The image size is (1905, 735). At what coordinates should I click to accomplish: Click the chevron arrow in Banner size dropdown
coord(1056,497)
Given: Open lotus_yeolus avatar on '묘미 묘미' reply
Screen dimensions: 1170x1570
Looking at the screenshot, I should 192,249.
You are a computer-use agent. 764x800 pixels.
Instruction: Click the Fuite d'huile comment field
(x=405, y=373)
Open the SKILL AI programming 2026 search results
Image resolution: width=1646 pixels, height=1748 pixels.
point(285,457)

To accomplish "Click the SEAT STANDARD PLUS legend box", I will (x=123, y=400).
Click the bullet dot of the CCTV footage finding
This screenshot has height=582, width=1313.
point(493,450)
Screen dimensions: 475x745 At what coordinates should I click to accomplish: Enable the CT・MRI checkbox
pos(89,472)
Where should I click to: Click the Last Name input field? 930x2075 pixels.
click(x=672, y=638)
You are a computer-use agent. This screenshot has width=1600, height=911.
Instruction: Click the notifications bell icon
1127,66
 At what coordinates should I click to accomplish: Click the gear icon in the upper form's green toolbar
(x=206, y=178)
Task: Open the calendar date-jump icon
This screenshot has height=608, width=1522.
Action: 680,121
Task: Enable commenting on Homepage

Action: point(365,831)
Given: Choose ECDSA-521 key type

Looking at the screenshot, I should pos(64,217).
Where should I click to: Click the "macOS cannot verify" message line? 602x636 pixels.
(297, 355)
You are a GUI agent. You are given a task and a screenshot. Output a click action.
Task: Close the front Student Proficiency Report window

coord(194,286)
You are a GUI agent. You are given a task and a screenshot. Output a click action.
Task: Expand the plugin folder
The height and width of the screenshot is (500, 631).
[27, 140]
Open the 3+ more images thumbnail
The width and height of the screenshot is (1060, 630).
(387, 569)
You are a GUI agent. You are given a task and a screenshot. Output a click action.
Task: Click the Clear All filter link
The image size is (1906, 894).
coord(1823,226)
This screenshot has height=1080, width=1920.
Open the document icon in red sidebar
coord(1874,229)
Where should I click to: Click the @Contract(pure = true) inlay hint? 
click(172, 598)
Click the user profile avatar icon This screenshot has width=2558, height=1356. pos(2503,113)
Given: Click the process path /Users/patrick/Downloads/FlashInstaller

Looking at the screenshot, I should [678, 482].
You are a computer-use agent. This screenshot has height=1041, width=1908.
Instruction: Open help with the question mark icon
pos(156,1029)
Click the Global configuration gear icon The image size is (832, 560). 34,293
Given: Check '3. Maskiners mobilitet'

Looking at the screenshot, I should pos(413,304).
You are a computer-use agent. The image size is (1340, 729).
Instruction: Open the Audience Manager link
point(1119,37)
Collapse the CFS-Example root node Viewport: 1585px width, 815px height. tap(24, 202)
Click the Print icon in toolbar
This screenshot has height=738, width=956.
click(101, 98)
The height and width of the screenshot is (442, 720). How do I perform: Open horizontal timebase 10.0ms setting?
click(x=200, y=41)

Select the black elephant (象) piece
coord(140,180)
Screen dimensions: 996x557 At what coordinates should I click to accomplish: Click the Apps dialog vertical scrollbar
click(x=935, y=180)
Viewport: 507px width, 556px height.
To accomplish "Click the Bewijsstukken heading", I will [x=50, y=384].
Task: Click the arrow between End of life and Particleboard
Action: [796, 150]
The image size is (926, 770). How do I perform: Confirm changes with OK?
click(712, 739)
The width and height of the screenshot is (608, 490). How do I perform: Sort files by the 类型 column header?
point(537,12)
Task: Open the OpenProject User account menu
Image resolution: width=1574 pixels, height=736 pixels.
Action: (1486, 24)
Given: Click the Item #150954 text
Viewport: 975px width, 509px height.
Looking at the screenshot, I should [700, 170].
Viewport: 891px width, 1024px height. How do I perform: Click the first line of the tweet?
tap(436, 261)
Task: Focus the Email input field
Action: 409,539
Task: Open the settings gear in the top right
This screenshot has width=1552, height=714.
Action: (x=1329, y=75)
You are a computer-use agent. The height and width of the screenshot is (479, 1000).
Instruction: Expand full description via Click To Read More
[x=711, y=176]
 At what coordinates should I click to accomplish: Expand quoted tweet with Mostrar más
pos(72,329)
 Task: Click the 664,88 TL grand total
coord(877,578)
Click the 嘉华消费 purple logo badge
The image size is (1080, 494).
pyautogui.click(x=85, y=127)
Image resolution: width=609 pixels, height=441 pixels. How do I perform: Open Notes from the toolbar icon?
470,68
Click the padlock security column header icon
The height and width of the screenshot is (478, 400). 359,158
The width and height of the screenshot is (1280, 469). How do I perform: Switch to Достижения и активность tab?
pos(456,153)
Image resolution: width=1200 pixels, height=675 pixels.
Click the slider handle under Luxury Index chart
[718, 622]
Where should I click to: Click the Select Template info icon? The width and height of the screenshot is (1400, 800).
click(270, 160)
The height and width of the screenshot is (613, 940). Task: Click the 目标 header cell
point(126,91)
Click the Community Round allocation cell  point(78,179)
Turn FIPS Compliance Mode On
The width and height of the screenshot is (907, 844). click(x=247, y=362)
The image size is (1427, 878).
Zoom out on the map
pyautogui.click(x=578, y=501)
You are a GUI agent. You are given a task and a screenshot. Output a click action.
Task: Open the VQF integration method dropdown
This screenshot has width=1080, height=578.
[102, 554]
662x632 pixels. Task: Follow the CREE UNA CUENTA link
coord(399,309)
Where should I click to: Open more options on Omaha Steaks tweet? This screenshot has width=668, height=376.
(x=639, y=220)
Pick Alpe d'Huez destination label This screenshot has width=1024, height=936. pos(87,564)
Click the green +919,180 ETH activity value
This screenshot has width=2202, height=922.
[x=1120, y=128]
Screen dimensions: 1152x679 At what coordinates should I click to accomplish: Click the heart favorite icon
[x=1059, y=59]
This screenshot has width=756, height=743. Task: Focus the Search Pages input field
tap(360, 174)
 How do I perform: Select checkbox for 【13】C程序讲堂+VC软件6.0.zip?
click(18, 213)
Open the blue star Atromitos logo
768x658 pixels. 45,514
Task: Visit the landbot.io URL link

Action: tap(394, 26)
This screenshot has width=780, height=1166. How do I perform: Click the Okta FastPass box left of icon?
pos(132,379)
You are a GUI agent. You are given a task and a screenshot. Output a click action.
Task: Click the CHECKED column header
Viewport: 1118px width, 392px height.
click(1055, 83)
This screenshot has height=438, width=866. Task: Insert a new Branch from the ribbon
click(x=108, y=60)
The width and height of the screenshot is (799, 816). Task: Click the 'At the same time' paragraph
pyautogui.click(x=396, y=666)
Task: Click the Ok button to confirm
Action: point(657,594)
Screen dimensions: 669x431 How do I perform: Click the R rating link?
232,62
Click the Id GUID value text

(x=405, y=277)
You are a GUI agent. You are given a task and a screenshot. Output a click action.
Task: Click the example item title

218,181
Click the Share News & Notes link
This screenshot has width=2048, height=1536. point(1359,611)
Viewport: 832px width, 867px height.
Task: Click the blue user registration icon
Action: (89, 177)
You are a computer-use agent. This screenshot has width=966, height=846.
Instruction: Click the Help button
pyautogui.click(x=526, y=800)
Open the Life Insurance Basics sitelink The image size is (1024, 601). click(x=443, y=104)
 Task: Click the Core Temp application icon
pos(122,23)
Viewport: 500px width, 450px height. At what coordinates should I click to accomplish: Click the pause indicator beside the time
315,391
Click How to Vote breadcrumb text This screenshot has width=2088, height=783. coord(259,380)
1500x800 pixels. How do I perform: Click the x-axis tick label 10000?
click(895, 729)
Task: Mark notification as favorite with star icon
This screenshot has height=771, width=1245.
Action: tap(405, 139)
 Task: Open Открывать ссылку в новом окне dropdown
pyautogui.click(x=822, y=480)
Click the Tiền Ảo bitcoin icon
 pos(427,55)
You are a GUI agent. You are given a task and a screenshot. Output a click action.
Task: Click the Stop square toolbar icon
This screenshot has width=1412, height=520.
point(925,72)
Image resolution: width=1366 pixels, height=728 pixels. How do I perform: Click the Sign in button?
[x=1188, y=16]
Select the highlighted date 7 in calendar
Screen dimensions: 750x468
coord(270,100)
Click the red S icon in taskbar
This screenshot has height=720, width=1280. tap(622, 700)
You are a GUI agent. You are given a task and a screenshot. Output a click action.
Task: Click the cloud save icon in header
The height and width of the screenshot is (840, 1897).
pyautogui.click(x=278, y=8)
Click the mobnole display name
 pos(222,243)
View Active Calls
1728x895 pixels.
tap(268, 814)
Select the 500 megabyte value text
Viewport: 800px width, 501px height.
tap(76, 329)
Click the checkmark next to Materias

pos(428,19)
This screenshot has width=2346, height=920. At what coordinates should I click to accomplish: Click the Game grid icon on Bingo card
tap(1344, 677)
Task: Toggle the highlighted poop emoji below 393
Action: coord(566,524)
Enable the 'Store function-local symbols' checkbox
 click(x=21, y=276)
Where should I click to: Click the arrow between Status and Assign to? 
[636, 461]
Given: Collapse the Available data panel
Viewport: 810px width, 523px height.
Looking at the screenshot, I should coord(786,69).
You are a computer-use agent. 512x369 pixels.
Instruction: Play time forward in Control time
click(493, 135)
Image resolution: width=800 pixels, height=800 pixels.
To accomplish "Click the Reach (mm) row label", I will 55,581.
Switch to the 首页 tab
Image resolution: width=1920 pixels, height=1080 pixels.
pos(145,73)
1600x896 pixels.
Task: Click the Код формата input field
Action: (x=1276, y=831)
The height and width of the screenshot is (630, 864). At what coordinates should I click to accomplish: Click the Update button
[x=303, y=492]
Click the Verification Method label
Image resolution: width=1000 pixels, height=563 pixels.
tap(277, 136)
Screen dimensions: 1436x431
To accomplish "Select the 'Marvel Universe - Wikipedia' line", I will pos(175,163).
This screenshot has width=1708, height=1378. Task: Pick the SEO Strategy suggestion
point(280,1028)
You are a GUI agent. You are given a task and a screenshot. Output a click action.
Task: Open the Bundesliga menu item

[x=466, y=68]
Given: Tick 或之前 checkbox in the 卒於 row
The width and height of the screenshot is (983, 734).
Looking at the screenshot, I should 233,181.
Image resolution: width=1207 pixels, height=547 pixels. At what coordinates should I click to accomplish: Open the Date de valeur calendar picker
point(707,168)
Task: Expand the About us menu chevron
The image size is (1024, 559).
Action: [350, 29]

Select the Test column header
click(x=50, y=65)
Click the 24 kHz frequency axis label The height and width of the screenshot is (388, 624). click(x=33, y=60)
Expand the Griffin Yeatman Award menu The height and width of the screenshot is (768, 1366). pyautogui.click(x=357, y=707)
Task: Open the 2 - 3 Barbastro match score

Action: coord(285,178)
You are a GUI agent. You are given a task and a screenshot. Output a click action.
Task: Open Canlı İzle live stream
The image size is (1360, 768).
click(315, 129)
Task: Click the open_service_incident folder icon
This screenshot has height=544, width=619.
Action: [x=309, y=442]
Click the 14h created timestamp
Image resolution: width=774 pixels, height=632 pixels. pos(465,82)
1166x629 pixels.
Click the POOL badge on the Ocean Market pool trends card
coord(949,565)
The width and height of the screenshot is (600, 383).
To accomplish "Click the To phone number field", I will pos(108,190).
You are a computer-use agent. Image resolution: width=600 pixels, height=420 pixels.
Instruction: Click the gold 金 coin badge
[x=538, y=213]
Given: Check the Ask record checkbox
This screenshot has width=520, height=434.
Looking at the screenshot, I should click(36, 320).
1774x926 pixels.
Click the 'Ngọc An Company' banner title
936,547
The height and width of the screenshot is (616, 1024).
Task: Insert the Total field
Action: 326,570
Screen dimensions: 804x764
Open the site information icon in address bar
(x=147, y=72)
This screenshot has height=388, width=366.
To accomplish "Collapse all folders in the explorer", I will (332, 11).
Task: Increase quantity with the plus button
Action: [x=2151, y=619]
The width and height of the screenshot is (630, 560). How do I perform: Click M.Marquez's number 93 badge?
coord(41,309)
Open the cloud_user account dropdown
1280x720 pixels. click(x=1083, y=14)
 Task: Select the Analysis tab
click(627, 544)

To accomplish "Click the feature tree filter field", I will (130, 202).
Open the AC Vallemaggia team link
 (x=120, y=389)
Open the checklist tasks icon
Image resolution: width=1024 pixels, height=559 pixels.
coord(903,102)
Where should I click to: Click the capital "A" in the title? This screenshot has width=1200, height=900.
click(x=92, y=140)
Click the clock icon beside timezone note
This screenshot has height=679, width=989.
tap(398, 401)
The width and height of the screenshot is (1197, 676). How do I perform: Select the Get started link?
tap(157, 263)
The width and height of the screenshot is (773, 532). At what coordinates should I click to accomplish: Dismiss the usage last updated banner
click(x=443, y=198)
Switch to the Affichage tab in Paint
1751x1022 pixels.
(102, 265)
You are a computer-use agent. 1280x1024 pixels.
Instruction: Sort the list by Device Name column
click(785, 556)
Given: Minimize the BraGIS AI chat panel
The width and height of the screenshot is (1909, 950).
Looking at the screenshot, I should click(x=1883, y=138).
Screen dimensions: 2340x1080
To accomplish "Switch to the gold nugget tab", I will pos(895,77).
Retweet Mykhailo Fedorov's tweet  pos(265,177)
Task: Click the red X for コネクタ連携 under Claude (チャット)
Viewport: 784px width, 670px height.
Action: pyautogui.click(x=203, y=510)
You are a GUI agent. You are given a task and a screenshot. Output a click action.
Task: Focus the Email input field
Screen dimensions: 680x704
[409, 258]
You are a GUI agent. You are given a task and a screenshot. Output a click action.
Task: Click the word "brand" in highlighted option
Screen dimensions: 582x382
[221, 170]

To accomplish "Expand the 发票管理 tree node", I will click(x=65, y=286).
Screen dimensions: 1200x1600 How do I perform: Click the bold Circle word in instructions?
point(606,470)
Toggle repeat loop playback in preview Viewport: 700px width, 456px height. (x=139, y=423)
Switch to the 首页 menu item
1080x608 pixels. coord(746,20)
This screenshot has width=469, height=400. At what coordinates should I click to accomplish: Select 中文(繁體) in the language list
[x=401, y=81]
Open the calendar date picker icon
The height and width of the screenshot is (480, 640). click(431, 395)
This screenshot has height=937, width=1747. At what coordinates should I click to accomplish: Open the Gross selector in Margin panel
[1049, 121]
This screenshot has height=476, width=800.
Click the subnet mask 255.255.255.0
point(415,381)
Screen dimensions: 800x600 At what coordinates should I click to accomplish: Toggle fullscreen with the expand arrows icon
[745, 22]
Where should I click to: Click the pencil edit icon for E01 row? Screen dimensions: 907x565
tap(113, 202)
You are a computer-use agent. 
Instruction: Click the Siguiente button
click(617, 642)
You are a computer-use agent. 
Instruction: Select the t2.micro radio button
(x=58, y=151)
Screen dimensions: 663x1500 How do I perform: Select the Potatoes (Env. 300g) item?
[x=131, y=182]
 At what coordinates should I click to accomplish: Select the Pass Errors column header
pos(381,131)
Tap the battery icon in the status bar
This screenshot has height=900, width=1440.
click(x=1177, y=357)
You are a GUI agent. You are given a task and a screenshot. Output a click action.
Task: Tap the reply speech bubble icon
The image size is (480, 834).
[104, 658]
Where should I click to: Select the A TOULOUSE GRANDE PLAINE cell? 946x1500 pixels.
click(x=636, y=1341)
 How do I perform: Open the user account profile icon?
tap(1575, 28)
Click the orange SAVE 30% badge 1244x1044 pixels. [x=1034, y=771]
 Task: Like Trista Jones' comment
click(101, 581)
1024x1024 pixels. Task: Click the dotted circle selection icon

▶ [The problem]: Exactly as they stand, please print the lines from the first line of the records above down to the line that includes "You are a computer-use agent. 764x800 pixels.", both of those included and no others.

▶ [Reply]:
The image size is (1905, 735). At what coordinates should I click to accomplish: Click the chevron arrow in Banner size dropdown
coord(1056,497)
Given: Open lotus_yeolus avatar on '묘미 묘미' reply
Screen dimensions: 1170x1570
Looking at the screenshot, I should 192,249.
You are a computer-use agent. 764x800 pixels.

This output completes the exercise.